━━━ Records for this task

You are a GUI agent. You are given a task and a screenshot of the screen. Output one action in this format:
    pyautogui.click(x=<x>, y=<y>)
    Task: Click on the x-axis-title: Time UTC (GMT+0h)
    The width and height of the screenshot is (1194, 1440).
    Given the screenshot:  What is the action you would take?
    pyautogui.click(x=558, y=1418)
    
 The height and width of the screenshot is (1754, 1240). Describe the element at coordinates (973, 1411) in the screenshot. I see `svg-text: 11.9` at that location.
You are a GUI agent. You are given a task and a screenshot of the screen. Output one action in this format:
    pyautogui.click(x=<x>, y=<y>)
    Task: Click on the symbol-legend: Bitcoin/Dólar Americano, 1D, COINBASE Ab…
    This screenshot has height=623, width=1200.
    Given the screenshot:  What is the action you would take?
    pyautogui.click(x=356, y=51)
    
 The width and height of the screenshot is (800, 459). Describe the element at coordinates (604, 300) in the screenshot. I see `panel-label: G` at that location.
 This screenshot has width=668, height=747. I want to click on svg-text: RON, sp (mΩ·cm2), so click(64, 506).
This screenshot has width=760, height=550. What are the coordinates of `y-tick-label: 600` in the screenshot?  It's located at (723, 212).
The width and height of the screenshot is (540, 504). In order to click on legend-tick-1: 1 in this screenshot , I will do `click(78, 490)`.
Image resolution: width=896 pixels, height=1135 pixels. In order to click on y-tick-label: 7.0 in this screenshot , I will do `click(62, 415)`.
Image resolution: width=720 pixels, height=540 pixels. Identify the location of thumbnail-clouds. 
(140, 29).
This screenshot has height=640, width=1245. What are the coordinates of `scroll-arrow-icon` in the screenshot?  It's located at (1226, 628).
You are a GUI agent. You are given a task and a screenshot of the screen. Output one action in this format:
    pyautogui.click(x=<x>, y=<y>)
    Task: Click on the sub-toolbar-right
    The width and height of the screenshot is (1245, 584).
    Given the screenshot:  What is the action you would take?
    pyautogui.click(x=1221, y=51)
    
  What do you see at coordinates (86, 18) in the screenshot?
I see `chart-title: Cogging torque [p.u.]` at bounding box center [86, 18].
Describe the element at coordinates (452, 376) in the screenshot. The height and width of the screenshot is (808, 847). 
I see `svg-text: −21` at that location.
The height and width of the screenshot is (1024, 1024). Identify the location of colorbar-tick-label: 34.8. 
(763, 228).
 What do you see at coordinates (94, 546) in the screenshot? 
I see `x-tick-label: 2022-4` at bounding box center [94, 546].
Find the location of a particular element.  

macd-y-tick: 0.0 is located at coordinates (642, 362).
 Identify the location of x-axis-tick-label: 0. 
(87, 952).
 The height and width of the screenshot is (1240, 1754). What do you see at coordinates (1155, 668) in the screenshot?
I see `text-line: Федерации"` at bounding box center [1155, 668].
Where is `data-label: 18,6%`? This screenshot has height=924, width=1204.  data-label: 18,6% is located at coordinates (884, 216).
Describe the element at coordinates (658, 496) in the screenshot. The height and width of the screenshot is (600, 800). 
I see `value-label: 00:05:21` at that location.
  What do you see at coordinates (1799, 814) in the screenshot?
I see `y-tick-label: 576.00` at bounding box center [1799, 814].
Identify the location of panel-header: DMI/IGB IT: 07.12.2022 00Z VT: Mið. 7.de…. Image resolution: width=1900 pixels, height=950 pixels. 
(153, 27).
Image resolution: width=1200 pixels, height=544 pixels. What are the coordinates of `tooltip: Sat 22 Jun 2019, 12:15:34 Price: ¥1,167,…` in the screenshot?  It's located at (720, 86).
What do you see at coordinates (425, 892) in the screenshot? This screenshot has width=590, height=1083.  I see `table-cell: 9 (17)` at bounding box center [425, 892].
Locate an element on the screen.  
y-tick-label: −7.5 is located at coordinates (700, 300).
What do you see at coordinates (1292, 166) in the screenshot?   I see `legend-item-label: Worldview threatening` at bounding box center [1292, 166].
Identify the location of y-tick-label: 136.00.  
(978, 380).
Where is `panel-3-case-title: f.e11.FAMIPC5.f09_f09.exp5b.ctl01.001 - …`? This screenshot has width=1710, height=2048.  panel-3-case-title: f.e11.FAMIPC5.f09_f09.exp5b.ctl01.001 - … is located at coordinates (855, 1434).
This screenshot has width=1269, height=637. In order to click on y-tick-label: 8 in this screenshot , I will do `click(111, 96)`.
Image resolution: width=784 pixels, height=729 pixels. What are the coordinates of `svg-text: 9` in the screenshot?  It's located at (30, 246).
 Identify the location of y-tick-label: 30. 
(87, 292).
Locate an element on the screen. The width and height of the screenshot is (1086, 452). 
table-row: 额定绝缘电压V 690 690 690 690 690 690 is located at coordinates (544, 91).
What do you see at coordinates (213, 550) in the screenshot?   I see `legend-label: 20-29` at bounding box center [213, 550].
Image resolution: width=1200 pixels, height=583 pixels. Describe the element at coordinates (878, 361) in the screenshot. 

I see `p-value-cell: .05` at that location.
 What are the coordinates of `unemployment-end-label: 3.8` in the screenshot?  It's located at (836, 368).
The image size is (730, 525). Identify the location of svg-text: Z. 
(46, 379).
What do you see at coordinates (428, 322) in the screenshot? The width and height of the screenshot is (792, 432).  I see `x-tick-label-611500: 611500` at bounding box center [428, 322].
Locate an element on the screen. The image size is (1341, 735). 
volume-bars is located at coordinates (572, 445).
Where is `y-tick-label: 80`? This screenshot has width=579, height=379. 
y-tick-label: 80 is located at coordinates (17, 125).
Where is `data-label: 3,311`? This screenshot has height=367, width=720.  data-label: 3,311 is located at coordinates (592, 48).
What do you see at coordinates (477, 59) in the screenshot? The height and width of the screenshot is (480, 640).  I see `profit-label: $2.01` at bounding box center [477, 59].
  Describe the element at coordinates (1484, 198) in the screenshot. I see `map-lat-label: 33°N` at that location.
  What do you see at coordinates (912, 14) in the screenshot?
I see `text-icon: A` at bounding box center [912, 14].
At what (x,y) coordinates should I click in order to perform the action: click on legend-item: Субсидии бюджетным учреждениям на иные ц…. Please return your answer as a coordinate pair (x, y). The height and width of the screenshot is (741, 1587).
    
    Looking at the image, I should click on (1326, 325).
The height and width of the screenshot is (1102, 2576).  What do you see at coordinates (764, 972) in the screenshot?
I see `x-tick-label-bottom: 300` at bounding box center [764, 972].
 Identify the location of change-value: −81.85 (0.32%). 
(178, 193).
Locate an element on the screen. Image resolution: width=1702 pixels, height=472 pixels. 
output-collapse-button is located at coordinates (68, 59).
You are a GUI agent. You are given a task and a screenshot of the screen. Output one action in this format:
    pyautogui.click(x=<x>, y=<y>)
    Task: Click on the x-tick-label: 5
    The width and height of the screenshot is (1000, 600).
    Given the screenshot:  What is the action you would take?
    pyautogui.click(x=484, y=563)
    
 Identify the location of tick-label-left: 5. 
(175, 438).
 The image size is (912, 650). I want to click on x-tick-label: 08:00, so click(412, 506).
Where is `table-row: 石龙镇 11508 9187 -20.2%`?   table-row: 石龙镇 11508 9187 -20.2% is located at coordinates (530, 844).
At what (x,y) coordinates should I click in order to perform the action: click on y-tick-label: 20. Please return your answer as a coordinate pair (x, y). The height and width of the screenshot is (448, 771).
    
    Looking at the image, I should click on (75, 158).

━━━━━━

> **Brief**
Return word for word every line of the rows beginning with the line that contains "Describe the element at coordinates (658, 496)" and continuing through the line that contains "coordinates (855, 1434).", with both of those lines included.

> **Finished task**
Describe the element at coordinates (658, 496) in the screenshot. The height and width of the screenshot is (600, 800). 
I see `value-label: 00:05:21` at that location.
  What do you see at coordinates (1799, 814) in the screenshot?
I see `y-tick-label: 576.00` at bounding box center [1799, 814].
Identify the location of panel-header: DMI/IGB IT: 07.12.2022 00Z VT: Mið. 7.de…. Image resolution: width=1900 pixels, height=950 pixels. 
(153, 27).
Image resolution: width=1200 pixels, height=544 pixels. What are the coordinates of `tooltip: Sat 22 Jun 2019, 12:15:34 Price: ¥1,167,…` in the screenshot?  It's located at (720, 86).
What do you see at coordinates (425, 892) in the screenshot? This screenshot has width=590, height=1083.  I see `table-cell: 9 (17)` at bounding box center [425, 892].
Locate an element on the screen.  
y-tick-label: −7.5 is located at coordinates (700, 300).
What do you see at coordinates (1292, 166) in the screenshot?   I see `legend-item-label: Worldview threatening` at bounding box center [1292, 166].
Identify the location of y-tick-label: 136.00.  
(978, 380).
Where is `panel-3-case-title: f.e11.FAMIPC5.f09_f09.exp5b.ctl01.001 - …`? This screenshot has width=1710, height=2048.  panel-3-case-title: f.e11.FAMIPC5.f09_f09.exp5b.ctl01.001 - … is located at coordinates (855, 1434).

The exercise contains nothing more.